● **Work order**:
Quote the article on the UK journalists held in Libya word for word, starting at "They flew back" and ending at "council and mosque.".

● **Supplied passage**:

UK journalists held in Libya after Welsh mistaken for Hebrew
Two UK journalists were labelled "spies" after a militia in Libya confused the Welsh language with Hebrew.
Gareth Montgomery-Johnson, from Carmarthen, and Nicholas Davies-Jones, from Berkshire, were picked up by the Misrata Brigade in Tripoli last month.
They were carrying medical supplies which had Welsh words printed on them.
Mr Montgomery-Johnson told the BBC: "They thought this was Hebrew and we were Israeli spies."
The men had been working for the Iranian broadcaster Press TV, when the militia detained them on 22 February.
They were accused of entering the country illegally.
On March 14 they were handed over to the interior ministry after apologising for their actions.
They flew back the the UK on Monday night.
Speaking to Victoria Derbyshire on BBC 5Live, Mr Davies-Jones said: "It's a lot to take in."
Mr Montgomery-Johnson said it felt "good" and was "overwhelmed".
"We're pleased to be back with our own families because they've been through a similar ordeal," he said.
"While we were there we were given no information at all. Now we're overwhelmed and thankful."
Before they were detained by the militia, the pair were "dancing", "having a good time" and had been filming the local council and mosque.

● **Records supplied**:

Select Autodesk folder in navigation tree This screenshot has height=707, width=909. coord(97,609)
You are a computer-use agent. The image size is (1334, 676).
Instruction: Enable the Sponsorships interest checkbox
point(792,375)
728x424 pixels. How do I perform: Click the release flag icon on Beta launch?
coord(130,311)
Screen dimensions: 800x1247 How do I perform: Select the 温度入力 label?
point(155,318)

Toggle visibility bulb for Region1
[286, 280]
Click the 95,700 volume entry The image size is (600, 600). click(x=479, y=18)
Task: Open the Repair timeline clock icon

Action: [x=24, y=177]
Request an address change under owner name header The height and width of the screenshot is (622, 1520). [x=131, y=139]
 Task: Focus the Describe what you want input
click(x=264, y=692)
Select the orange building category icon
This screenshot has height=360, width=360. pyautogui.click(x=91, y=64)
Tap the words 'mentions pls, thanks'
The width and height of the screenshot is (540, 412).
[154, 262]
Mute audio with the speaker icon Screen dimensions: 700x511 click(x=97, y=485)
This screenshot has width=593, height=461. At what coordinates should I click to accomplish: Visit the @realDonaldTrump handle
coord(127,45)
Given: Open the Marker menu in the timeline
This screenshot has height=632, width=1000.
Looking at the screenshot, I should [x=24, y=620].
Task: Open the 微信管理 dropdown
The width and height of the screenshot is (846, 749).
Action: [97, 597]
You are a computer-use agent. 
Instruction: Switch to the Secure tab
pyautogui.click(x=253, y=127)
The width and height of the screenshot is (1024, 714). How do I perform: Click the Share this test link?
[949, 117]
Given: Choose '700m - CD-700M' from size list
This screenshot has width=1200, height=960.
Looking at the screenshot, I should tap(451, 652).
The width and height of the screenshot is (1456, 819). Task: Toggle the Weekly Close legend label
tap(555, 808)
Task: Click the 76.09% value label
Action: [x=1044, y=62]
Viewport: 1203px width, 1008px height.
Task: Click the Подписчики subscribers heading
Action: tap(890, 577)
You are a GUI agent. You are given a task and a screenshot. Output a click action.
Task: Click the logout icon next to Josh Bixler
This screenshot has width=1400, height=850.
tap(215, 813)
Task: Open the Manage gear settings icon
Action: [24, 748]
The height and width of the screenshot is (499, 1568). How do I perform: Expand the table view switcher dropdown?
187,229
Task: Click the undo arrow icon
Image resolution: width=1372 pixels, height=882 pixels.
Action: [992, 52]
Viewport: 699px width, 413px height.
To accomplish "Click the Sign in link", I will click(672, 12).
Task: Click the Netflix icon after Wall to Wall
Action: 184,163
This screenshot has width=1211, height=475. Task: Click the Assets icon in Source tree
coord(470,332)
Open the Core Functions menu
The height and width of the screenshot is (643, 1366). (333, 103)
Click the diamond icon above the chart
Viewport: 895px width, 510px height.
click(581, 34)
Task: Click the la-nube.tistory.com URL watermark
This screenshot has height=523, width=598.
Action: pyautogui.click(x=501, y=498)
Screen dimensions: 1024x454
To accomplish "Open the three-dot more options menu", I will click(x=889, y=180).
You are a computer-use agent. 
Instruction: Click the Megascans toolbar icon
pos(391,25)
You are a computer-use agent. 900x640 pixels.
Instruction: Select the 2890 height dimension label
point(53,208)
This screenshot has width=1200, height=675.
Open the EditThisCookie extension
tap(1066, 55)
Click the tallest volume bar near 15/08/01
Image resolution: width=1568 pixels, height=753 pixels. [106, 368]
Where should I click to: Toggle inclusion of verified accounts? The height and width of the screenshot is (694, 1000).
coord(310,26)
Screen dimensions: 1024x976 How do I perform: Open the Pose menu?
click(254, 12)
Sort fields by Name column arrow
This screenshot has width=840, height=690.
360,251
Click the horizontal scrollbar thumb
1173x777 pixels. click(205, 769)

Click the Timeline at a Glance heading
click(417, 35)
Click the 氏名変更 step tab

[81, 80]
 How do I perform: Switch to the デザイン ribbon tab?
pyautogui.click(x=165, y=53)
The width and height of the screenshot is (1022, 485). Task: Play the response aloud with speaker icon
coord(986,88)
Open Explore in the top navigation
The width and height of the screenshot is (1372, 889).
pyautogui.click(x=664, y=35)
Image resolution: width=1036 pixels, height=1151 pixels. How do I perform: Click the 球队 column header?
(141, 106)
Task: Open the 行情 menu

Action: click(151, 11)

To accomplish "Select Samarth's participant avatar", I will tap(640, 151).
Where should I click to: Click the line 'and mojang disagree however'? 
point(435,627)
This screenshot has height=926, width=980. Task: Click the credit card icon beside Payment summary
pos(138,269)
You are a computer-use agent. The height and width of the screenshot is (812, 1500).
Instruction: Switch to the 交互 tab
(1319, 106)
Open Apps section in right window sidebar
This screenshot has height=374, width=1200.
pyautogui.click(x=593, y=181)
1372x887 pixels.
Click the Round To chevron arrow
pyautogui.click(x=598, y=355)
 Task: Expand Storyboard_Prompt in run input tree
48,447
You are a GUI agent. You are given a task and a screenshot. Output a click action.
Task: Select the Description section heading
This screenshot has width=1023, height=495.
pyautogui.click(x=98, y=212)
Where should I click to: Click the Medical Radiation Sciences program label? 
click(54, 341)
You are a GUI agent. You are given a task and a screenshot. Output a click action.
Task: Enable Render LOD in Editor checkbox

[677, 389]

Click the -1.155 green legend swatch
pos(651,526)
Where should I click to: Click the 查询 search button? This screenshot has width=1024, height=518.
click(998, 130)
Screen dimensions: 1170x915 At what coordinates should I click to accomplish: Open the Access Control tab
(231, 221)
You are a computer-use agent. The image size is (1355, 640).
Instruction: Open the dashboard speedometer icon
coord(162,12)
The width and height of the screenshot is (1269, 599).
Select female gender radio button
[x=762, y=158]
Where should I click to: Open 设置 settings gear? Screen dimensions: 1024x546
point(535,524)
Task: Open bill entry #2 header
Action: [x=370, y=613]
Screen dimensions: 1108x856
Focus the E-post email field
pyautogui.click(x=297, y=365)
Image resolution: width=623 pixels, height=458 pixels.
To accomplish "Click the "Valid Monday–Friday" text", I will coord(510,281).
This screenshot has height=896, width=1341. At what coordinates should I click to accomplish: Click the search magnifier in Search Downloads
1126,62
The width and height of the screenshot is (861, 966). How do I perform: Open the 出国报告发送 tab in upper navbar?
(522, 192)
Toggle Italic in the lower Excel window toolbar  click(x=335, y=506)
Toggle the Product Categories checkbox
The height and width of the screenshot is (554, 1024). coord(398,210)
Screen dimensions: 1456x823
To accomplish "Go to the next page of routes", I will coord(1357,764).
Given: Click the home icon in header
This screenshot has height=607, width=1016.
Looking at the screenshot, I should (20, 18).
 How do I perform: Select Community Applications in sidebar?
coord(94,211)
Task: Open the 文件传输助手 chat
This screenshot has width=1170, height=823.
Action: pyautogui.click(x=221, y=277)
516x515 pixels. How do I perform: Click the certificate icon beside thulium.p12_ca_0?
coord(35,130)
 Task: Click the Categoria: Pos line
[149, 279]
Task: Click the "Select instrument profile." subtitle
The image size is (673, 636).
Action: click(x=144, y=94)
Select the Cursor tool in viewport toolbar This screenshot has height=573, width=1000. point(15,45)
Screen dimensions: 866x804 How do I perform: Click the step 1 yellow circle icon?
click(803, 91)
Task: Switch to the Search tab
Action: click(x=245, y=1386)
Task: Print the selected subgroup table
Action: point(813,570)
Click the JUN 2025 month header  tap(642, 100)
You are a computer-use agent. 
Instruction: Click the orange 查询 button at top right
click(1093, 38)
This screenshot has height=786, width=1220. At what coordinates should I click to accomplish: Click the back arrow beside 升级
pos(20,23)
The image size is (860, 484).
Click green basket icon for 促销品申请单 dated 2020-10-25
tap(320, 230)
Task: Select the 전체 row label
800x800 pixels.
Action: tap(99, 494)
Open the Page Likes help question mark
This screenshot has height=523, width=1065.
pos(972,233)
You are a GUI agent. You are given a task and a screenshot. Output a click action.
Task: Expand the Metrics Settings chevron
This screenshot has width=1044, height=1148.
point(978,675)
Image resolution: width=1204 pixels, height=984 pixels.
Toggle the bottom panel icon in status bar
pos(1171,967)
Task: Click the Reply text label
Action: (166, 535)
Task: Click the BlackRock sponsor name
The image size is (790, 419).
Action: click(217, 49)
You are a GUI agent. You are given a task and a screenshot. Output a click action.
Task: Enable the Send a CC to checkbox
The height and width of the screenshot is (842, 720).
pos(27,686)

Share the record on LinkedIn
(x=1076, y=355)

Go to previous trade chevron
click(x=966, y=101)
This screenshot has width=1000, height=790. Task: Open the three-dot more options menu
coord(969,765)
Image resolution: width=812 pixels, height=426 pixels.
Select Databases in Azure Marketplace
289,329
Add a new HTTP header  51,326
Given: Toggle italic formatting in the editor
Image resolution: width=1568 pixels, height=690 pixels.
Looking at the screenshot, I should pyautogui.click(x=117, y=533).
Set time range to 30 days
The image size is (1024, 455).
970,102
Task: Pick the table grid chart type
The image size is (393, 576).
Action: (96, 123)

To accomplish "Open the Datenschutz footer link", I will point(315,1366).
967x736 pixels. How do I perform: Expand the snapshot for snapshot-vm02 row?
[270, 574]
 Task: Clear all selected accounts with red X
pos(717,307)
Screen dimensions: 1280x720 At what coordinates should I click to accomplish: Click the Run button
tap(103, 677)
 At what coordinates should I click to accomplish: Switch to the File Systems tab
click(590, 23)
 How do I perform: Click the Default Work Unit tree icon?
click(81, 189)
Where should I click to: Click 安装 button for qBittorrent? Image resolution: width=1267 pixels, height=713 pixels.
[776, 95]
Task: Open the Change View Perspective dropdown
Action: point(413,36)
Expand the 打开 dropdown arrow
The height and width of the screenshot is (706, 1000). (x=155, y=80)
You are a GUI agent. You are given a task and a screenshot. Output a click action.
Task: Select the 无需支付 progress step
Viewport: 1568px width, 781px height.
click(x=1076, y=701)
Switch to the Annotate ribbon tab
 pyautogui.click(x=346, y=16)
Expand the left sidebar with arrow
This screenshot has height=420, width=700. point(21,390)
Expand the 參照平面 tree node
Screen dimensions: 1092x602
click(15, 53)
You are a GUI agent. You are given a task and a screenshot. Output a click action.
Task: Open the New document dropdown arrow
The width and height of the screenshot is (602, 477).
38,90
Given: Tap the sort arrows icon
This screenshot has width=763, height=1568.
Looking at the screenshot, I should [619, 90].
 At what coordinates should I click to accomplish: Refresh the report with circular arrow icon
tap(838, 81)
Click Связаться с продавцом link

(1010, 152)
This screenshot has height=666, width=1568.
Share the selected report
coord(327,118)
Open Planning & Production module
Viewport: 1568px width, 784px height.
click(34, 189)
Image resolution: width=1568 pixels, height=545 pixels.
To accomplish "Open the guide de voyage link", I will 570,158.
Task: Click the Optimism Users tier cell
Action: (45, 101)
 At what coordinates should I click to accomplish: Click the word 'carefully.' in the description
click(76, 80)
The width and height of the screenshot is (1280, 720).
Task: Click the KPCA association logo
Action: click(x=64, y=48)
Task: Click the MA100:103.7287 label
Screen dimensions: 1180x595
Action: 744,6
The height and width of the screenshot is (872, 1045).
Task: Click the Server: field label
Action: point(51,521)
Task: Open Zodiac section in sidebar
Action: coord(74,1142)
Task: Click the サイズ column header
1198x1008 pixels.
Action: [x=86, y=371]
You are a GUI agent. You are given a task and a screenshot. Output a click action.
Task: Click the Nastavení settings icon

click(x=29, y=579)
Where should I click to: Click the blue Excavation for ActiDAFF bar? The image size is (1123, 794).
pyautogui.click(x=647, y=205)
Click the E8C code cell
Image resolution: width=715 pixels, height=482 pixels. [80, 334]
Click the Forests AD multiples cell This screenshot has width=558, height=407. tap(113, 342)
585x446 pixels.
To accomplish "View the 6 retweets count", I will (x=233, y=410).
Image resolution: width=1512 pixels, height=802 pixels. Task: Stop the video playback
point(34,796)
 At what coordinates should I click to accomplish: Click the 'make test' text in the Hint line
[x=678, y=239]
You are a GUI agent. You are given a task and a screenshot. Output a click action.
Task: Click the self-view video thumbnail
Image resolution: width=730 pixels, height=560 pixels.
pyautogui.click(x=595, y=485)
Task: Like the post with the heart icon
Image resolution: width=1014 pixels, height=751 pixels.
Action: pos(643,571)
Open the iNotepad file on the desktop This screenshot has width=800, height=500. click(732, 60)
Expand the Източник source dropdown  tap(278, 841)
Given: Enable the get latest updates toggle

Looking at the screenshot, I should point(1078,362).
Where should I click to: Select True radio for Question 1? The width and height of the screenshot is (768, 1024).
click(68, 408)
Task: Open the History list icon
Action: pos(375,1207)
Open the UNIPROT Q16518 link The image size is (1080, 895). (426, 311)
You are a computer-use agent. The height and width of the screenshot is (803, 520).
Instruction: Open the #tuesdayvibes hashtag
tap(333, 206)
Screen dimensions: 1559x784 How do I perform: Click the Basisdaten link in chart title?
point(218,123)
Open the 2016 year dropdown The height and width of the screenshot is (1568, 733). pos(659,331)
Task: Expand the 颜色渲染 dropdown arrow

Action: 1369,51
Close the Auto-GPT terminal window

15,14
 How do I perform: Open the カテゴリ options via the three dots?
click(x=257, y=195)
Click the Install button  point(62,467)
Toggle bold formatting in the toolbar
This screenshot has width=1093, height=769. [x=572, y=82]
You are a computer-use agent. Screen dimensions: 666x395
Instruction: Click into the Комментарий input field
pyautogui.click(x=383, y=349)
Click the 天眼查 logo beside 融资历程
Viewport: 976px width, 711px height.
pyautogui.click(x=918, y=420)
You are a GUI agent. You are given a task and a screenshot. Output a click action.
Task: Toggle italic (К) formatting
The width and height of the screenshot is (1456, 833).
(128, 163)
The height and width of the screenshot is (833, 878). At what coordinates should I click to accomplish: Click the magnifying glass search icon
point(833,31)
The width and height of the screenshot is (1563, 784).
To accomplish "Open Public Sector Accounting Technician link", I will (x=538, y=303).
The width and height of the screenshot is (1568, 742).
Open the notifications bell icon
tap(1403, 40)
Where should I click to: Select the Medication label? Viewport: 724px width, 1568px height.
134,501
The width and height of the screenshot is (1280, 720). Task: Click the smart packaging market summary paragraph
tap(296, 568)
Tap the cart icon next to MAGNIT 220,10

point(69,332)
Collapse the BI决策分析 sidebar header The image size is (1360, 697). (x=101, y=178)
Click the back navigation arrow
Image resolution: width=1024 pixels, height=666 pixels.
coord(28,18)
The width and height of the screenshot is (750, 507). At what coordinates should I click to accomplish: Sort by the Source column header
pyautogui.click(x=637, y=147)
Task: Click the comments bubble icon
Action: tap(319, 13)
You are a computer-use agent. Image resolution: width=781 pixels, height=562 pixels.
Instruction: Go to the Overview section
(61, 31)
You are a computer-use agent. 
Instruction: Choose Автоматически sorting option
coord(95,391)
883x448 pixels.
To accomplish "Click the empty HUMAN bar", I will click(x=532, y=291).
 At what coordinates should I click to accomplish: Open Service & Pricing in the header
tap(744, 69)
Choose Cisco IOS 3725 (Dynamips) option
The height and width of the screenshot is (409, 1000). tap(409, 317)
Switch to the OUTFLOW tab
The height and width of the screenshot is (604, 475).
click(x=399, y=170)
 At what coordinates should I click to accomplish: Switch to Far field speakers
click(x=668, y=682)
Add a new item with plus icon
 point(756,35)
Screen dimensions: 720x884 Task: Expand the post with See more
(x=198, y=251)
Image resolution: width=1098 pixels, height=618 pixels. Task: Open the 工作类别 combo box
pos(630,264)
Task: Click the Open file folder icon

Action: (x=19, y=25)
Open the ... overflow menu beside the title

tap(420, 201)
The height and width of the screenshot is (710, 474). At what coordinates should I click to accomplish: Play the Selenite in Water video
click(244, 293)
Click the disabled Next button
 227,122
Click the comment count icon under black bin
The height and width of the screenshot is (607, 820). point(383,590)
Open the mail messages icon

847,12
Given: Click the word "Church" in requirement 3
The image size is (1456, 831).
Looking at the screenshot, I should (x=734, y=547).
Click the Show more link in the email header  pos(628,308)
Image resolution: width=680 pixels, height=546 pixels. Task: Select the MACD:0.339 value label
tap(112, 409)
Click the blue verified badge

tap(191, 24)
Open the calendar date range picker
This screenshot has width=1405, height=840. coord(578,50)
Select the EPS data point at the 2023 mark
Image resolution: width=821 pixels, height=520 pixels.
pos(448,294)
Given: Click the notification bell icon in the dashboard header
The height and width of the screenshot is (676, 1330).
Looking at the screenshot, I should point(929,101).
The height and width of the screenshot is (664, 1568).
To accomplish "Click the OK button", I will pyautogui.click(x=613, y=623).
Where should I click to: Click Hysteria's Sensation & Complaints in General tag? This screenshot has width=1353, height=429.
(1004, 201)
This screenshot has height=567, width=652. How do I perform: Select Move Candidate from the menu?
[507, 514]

● **Answer box**:
They flew back the the UK on Monday night.
Speaking to Victoria Derbyshire on BBC 5Live, Mr Davies-Jones said: "It's a lot to take in."
Mr Montgomery-Johnson said it felt "good" and was "overwhelmed".
"We're pleased to be back with our own families because they've been through a similar ordeal," he said.
"While we were there we were given no information at all. Now we're overwhelmed and thankful."
Before they were detained by the militia, the pair were "dancing", "having a good time" and had been filming the local council and mosque.